A few years ago, I identified a particular kind of cyclic mood issue that seemed to show up mostly in August, and carry through until September – hallmarked by extreme anxiety and even thoughts of suicide (I stress here – thoughts! not actions) that always seem completely incongruous to everyone else’s great summertime joy. Because it generally came on towards the end of summer, I always thought it had something to do with seasonal transition, some childhood trauma issue about school starting or the end of time at the lake – who knows.

But this year, Vancouver’s summer was early and June has been unseasonably hot (July temperatures), and I have found myself increasingly agitated, anxious, and upset for no discernible material reason. Yesterday (spent at home in East Van where temperatures were in the mid-thirties) I experienced a spike in those feelings that left me miserable for most of the late afternoon and evening. Because it was so acute (up until yesterday the symptoms have been just a bit there) it was easy to identify as identical to the pattern I normally experience later in the summer – leading to an ah ha! moment. What if my cyclical depressive/anxious episodes were more linked to the days of sunlight and heat than to a particular month or stage of summer? And what if then summer came a month early as it did in Vancouver this year (normally June is off and on which means that July is the first month of all sun. This year June was been blistering hot with almost no rain.)
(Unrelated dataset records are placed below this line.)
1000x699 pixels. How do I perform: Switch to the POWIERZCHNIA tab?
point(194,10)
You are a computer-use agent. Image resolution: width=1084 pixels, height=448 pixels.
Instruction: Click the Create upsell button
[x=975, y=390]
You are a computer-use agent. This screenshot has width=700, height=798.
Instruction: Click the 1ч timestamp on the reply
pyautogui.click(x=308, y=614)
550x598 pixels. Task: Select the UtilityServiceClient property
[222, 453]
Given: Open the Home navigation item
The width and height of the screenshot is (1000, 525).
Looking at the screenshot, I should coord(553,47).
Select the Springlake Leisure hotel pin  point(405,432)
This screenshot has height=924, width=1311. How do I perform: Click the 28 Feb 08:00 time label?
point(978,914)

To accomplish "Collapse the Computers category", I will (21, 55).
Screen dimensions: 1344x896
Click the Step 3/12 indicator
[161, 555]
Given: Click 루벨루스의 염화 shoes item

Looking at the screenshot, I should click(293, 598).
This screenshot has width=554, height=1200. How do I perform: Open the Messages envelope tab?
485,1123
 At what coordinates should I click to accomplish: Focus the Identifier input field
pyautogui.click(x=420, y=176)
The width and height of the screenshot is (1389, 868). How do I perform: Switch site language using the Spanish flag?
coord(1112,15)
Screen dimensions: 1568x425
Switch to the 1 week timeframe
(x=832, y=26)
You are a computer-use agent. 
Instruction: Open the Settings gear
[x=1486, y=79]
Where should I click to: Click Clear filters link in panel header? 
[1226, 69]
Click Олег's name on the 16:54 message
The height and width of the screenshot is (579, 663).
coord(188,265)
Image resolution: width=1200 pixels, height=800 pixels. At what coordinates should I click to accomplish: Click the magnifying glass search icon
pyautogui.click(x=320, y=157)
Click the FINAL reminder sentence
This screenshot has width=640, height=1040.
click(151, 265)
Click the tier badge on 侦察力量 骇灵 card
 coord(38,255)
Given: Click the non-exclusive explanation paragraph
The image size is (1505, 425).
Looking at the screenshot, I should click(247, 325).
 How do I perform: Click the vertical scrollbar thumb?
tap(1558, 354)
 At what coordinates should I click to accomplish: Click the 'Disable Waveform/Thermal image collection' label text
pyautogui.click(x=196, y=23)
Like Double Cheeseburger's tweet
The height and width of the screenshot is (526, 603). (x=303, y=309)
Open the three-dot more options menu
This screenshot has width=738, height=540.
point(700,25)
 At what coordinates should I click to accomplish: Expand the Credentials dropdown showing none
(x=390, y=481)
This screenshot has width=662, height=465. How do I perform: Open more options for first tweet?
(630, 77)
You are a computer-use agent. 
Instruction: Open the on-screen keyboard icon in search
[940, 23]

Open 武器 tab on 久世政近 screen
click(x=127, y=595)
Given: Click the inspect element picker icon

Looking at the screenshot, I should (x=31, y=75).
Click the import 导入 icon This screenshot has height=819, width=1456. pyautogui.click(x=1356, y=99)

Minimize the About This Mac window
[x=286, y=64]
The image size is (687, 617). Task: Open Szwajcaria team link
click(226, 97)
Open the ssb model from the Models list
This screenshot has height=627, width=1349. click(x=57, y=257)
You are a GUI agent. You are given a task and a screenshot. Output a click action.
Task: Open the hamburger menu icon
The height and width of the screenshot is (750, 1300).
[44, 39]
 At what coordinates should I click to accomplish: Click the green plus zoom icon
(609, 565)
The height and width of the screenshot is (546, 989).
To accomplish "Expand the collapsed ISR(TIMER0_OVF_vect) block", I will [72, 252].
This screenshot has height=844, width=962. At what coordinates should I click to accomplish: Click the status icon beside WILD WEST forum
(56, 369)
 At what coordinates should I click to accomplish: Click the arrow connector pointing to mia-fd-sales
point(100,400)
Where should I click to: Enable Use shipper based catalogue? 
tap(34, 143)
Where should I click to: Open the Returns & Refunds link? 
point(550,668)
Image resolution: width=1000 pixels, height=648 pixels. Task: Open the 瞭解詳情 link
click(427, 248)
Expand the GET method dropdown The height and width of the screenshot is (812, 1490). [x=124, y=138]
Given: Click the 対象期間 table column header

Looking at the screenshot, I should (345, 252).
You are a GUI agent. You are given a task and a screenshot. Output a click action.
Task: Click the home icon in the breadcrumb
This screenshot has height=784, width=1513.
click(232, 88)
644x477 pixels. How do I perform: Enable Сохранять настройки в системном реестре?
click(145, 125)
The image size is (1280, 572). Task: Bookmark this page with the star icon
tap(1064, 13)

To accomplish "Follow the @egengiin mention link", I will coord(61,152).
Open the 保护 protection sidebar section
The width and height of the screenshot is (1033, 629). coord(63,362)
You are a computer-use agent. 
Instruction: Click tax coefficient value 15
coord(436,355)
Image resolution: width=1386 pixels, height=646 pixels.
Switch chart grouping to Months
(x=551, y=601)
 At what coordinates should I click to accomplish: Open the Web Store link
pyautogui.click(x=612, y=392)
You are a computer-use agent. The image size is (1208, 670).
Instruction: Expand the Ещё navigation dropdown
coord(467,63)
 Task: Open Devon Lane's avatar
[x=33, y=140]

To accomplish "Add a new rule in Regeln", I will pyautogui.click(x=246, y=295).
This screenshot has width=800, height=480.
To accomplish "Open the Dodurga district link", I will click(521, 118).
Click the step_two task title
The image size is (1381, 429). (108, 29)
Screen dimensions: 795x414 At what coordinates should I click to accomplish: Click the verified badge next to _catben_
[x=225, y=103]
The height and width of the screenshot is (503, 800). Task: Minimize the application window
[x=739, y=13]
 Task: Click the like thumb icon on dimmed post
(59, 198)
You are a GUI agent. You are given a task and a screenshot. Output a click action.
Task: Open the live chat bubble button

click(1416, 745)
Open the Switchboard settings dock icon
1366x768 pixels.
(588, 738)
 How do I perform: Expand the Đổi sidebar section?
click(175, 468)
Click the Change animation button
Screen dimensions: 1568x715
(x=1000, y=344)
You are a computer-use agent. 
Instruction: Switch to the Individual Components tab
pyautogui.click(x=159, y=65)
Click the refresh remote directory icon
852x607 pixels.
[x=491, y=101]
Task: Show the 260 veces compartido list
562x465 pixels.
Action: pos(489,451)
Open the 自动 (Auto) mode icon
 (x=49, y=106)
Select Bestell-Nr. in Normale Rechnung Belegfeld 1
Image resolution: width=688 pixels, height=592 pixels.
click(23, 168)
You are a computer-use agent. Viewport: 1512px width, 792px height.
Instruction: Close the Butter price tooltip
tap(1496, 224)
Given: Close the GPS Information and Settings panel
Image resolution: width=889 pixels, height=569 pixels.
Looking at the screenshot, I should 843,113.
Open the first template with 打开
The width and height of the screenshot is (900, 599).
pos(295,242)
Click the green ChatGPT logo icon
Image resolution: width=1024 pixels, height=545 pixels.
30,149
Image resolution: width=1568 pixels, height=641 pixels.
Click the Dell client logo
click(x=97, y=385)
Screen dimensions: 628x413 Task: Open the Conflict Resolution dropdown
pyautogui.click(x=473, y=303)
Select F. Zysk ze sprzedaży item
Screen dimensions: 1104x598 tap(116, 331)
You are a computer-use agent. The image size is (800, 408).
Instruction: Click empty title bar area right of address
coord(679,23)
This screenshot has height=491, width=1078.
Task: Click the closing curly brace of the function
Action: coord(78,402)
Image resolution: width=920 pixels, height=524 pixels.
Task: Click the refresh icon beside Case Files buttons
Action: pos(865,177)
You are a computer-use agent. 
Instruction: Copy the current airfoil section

So this morning after a long meditation, I Googled and discovered that not only is there a summer-version of SAD, but it is characterized by extreme anxiety (versus winter SAD which has a main symptom of lethargy). In fact, pretty much every symptom listed for summer SAD (except the weight loss dammit) is one that I experience to greater or lesser degree after about a month of true summer. I also have the genetic predisposition (family members with major mood disorders), and a lessening of emotional symptoms when I spend time in cool places (like my air conditioned office).

Issues with Internet self-diagnosis aside, I am pretty sure that this is the root of my emotional stress in the warmer months and I feel oddly better to know that there is a diagnosis for this quirk of mine. The worst part about this has been feeling out of sync with everyone else and not knowing why. Turns out that only about 1% of the population gets summer SAD (compared with 5% for the winter version), making it pretty rare, and also meaning that many people who have it don’t realize that they have something a bit more diagnosable than “summertime blues”. Unfortunately there isn’t a ton of treatment options except medication, nor is this a well-understood phenomena. For my part, knowing that this is *something* at least gives me some ground to work with in my self-care and meditation practices.

I’m interested to hear from others out there who might have some experience with this and what works for you in dealing with it?  At the very least your experience might help me feel less freak-like 🙂

 

One thought on “Post #2025: Discovering a new quirk

  1. So interesting to hear this! I have also always had my worst anxiety/depressive episodes in summer, and in fact had my worst sort of major breakdown during and after living aboard a hot diesel ship in summertime Florida – my whole body was so hot and sore and puffy for a few weeks, and then in a single instant it seemed like I lost my mind and couldn’t get it back again for months. I am averse to the heat, but had not actually put the two together…now that I think of it, the seasonal component of what I experience makes a lot of sense. I too had thought of patterned experiences or old traumas that took place in summer, but it was always murky and hard to pin down (the loneliness of childhood summers? the traumatic return to school? other past personal traumas that happened to occur in summer months?) I will add this possibility of a context of SAD to my routine of self care and personal practices and see if it sheds any light on the pattern!